Functional heterogeneity of pulmonary surfactant protein-D in cystic fibrosis

• Published in: Biochimica et biophysica acta Vol. 1832; no. 12; pp. 2391 - 2400
• Main Authors: Kotecha, Sailesh, Doull, Iolo, Davies, Philip, McKenzie, Zofi, Madsen, Jens, Clark, Howard W., McGreal, Eamon P.
• Format: Journal Article
• Language: English
• Published: Netherlands Elsevier B.V 01.12.2013
• Subjects: Adolescent; Bacterial Infections - metabolism; Bacterial Infections - microbiology; Bacterial Infections - pathology; Biomarkers - metabolism; Blotting, Western; Bronchoalveolar Lavage Fluid - chemistry; Bronchoalveolar Lavage Fluid - microbiology; Case-Control Studies; Child; Child, Preschool; Chromatography, Gel; Cohort Studies; Cystic fibrosis; Cystic Fibrosis - metabolism; Cystic Fibrosis - microbiology; Cystic Fibrosis - pathology; Enzyme-Linked Immunosorbent Assay; Female; Humans; Infant; Inflammation; Inflammation - metabolism; Inflammation - microbiology; Inflammation - pathology; Innate immunity; Lectin; Lung; Male; Maltose - metabolism; Protein Multimerization; Pulmonary Surfactant-Associated Protein D - chemistry; Pulmonary Surfactant-Associated Protein D - metabolism; Sepharose - metabolism; Surfactant protein-D; Zymosan - metabolism; Lectin; Cystic fibrosis; Innate immunity; Inflammation; Surfactant protein-D; Lung
• ISSN: 0925-4439; 0006-3002; 1879-260X
• DOI: 10.1016/j.bbadis.2013.10.002

Pulmonary surfactant protein-D (SP-D) is a soluble collagenous C-type lectin with important anti-microbial and anti-inflammatory properties. Although it is subject to functionally relevant modification by common polymorphisms and unregulated inflammation, the functional status of SP-D in cystic fibrosis (CF) remains unclear.

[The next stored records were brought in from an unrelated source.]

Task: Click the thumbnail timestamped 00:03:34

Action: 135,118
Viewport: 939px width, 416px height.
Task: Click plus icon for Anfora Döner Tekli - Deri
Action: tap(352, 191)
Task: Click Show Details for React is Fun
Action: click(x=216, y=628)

Given the importance of infection and inflammation in CF lung pathology we have undertaken the first systematic analysis of SP-D lectin activity in this population. By ELISA, we found that airway lavage fluid SP-D expression was greater in CF compared to control patients but was reduced in CF patients with infection and correlated negatively with markers of neutrophilic inflammation. In a functional assay, the percentage of SP-D capable of binding zymosan rarely exceeded 60% in CF or control patients and similarly restricted binding activity was observed towards maltose–agarose. SP-D lectin activity also correlated negatively with infection and neutrophilic inflammation but there was little evidence of major proteolytic degradation amongst the non-bound material. SP-D which failed to bind zymosan exhibited features of lower oligomeric form compared to bound material when tested by native gel electrophoresis. Furthermore, when separated by gel chromatography, high and low oligomeric populations of SP-D were observed in CF lavage fluid but only high oligomeric forms exhibited substantial lectin activity towards yeast derived mannan. Our data demonstrate that oligomeric heterogeneity underlies functional diversity amongst SP-D in health and disease and that dynamic regulation of oligomerisation is an important feature of SP-D biology. •SP-D is abundantly expressed in CF lung fluid.•SP-D in CF lung fluid is structurally and functionally heterogeneous.•SP-D expression and function correlate negatively with infection and inflammation.•Oligomeric form is a major determinant of SP-D function in CF and control patients.